Here Is James Franco's First Try At Fashion Photography
LatestActor, director, Yale Ph.D. candidate, University of Houston Ph.D. enrollee, Oscar nominee, Oscars co-host, author, phone-thrower, General Hospital star, commencement speaker, master craftsman, licensed pilot, and apprentice cordwainer James Franco, B.A., M.F.A., D.D.S., J.D., 007, R.N., C.P.A., and M.B.A. (hons.) has added another professional accomplishment to his modest repertoire of pursuits: fashion photographer. The artist known as Franco shot the model formerly known as Laura Hollins in the persona of James Dean for Elle magazine. These are the results. They are perhaps best enjoyed alongside lines from Franco’s short story “Just Before The Black,” which was published last year in Esquire.
Me and Joe, we just sit.
We’re out in front of the Palo Alto Municipal Golf Course pro shop. It’s a tan building with white trim.

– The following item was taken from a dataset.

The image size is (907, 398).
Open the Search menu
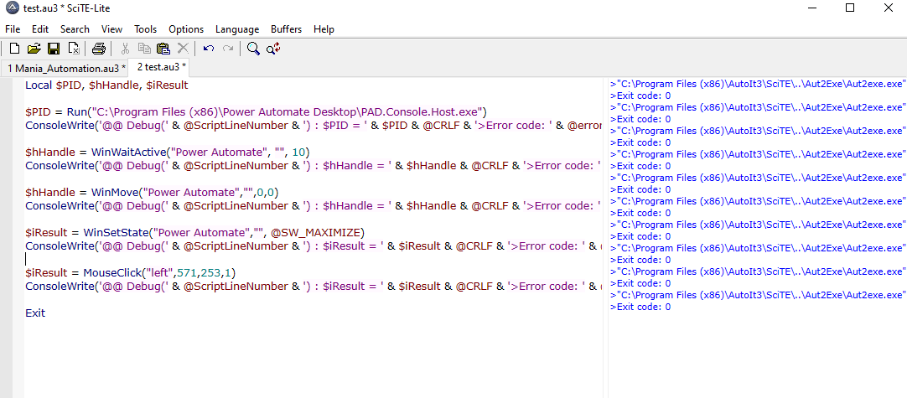75,29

It’s where Joe and I work during the day.
We’re stopped for no reason except that the night is still going and we’re drunk, and who wants to go home, ever, and this spot is as good as any to just sit in the shadows and let life slow.

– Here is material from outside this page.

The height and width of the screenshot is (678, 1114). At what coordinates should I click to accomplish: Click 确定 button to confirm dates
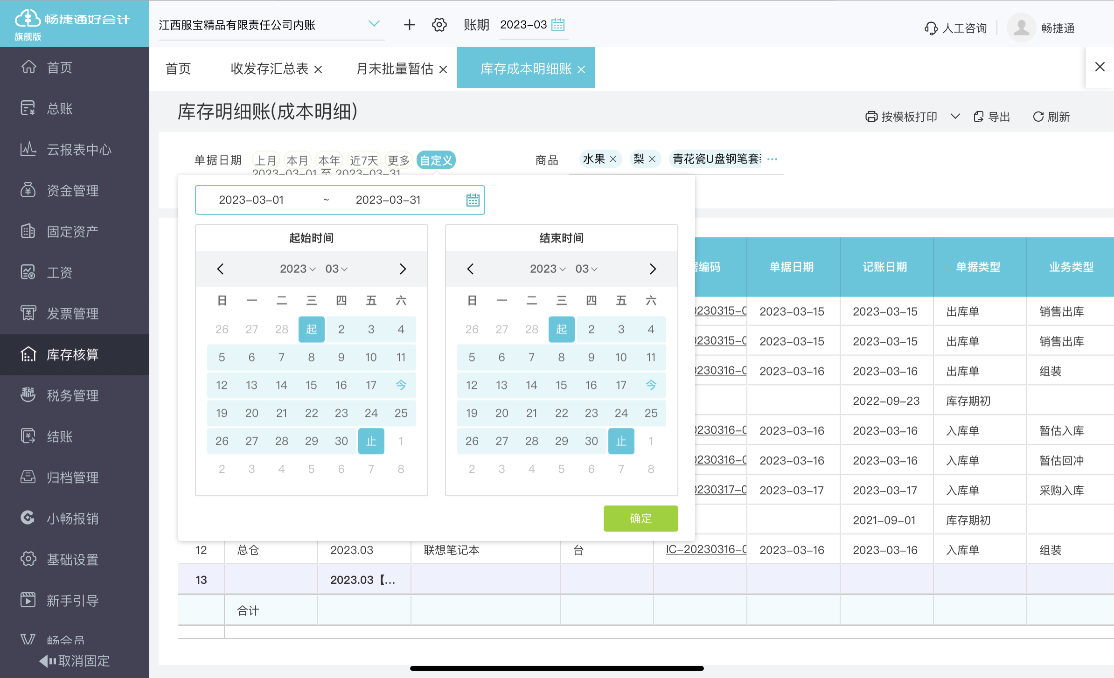[x=641, y=518]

I often think about driving off the side of freeway overpasses.
I love driving down an empty dark freeway, lit up intermittently by the lights at the side of the road, and when I see the lights, I think of all the little worlds out there, all the little animals living in their habitats out there, and how we could pull over and have an adventure at any one of these forgotten pockets of the world, just nothing zones, backwash refuse property in the wake of the great freeways, and I like passing all of them, racing down the freeway, like a tunnel into the night, and racing but still being able to carry on a whole action scene with Joe, and I think it is like life, because I am racing, and time is pushing me forward and it’s not going to stop and I will have a few passengers in the vehicle with me, and it’s either enjoy the scenery together, or listen to some music we both like, or maybe just have a little poking knife game because you want to know if the other person is really there.
We are going to see Hector over at Foothill, the junior college where I go to night school. He lives near there and sells us shit, and we’re supposed to meet him in the corner of the parking lot. Hector isn’t a scary guy, he has a nice-guy face, but he could probably fuck somebody up if he wanted to.

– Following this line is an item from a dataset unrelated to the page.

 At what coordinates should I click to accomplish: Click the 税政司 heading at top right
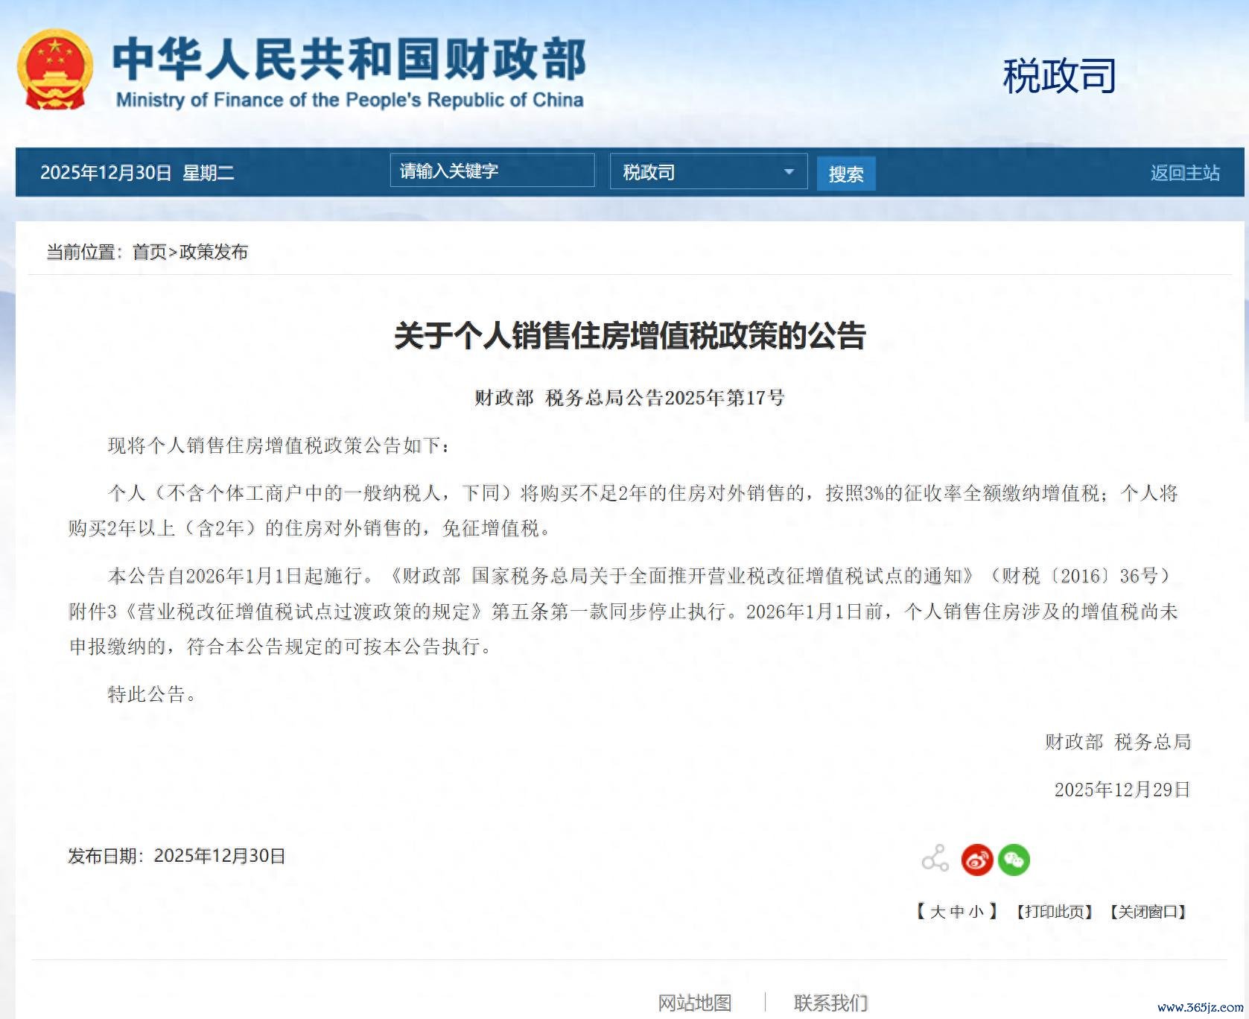(1059, 76)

“Hector would fuck you up,” says Joe.
“Not if I stabbed him in the stomach,” I say, and I’m reaching under my seat with my left hand as I say this, and I pull out a foot-long kitchen knife and then I point it at Joe while I’m still driving.
I think about the little dragon that the bong is and I so wish that dragons were real.
“What’s the difference?” says Hector. “Because I am going in, and she is being got inside of.”
“And why is one better? Why does going inside make you better? Aren’t you like on her turf inside her, isn’t she in control of you? Like a mommy with her little baby making him feel good?”
“Because,” says Hector. But he doesn’t say anything else.
On the way home Joe and I are driving down the empty freeway. It’s like two-thirty in the morning and we’re still pretty high, and if I look up, directly at the road lights above us, I can see kaleidoscopic rainbows building and turning on top of each other in the core of the bulbs.